Any vector can be multiplied by a scalar, which results in every element of that vector being multiplied by that scalar individually.

$k \begin{bmatrix}
           x \\
           y \\
           z
    \end{bmatrix} 
= 
\begin{bmatrix}
           kx \\
           ky \\
           kz
    \end{bmatrix}$

Multiplying vectors by scalars is an associative operation, meaning that rearranging the parentheses in the expression does not change the result. For example, we can say 2(a3) = (2a)3.

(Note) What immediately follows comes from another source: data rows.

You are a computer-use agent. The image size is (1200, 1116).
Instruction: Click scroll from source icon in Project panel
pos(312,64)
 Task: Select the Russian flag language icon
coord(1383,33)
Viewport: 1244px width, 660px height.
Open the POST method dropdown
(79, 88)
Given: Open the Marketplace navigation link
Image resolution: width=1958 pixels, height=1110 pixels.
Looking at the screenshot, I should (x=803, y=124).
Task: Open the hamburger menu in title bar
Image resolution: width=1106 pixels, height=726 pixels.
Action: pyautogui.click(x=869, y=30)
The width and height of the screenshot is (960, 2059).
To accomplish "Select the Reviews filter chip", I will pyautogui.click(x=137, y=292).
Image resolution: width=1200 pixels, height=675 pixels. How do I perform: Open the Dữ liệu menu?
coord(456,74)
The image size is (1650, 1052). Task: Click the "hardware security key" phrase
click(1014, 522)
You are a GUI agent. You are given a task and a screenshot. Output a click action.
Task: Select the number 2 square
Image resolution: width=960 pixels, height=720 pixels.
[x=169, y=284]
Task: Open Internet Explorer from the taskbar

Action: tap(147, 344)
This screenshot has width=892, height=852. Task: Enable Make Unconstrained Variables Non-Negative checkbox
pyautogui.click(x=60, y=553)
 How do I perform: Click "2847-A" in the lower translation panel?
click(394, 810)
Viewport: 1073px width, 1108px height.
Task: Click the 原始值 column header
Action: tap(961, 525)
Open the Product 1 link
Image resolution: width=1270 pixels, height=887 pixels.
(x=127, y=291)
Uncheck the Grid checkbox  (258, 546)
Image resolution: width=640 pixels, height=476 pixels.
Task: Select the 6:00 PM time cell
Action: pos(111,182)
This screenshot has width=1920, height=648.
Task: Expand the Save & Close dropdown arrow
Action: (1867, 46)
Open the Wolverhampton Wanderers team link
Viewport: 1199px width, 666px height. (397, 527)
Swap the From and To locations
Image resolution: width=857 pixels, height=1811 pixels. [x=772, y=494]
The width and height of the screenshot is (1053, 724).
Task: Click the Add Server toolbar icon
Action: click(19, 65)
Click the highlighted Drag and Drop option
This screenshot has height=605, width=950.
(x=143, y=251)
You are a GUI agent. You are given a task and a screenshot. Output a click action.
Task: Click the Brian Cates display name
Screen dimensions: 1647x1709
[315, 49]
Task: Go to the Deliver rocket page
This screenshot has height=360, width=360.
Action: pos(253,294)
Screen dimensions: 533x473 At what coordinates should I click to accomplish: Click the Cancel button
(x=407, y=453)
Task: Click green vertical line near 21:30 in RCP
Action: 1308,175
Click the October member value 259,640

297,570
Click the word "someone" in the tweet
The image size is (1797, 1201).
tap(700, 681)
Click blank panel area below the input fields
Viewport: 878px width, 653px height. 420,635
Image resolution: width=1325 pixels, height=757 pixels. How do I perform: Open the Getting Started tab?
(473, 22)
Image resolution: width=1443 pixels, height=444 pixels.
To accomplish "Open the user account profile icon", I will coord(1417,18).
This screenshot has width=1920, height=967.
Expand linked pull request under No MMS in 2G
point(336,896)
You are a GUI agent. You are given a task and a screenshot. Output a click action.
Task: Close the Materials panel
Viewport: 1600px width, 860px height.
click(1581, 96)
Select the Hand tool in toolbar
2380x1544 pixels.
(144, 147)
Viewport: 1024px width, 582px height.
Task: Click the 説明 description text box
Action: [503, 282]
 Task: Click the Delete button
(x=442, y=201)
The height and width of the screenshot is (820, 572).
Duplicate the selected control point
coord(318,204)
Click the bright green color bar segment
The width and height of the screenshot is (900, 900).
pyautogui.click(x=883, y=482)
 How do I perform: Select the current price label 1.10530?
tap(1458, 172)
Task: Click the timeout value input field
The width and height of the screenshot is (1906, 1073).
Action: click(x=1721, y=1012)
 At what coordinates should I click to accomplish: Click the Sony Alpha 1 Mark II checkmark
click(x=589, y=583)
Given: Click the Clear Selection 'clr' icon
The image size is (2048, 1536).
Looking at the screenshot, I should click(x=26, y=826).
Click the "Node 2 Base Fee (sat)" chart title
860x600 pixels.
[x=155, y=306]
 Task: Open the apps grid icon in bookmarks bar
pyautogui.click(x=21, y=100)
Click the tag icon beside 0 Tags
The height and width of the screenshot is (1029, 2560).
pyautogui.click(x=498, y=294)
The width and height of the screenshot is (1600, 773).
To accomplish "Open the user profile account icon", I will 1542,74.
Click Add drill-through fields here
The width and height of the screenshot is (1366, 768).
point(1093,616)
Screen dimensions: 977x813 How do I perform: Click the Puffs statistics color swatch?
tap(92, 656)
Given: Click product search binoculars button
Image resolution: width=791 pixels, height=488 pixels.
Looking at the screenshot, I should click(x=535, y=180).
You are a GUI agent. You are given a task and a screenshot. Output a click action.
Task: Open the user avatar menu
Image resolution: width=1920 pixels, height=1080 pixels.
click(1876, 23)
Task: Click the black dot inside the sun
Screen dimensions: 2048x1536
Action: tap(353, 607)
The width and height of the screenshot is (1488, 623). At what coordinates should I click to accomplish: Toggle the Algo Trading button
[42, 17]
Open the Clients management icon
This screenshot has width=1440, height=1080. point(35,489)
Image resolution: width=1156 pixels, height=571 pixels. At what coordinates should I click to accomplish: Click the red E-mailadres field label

Vector Addition and Subtraction

Vectors can be added and subtracted from each other when they are of the same dimension (same number of components). Doing so adds or subtracts corresponding elements, resulting in a new vector of the same dimension as the two being summed or subtracted. Below is an example of three-dimensional vectors being added and subtracted together.

$\begin{bmatrix}
           x_{1} \\
           y_{1} \\
           z_{1}
    \end{bmatrix} 
+
2 \begin{bmatrix}
           x_{2} \\
           y_{2} \\
           z_{2}
    \end{bmatrix} 
-
3 \begin{bmatrix}
           x_{3} \\
           y_{3} \\
           z_{3}
    \end{bmatrix} 
=
 \begin{bmatrix}
           x_{1} + 2x_{2} - 3x_{3} \\
           y_{1} + 2y_{2} - 3y_{3}\\
           z_{1} + 2z_{2} - 3z_{3}
    \end{bmatrix}$

Vector addition is commutative, meaning the order of the terms does not matter. For example, we can say (a+b = b+a). Vector addition is also associative, meaning that (a + (b+c) = (a+b) + c).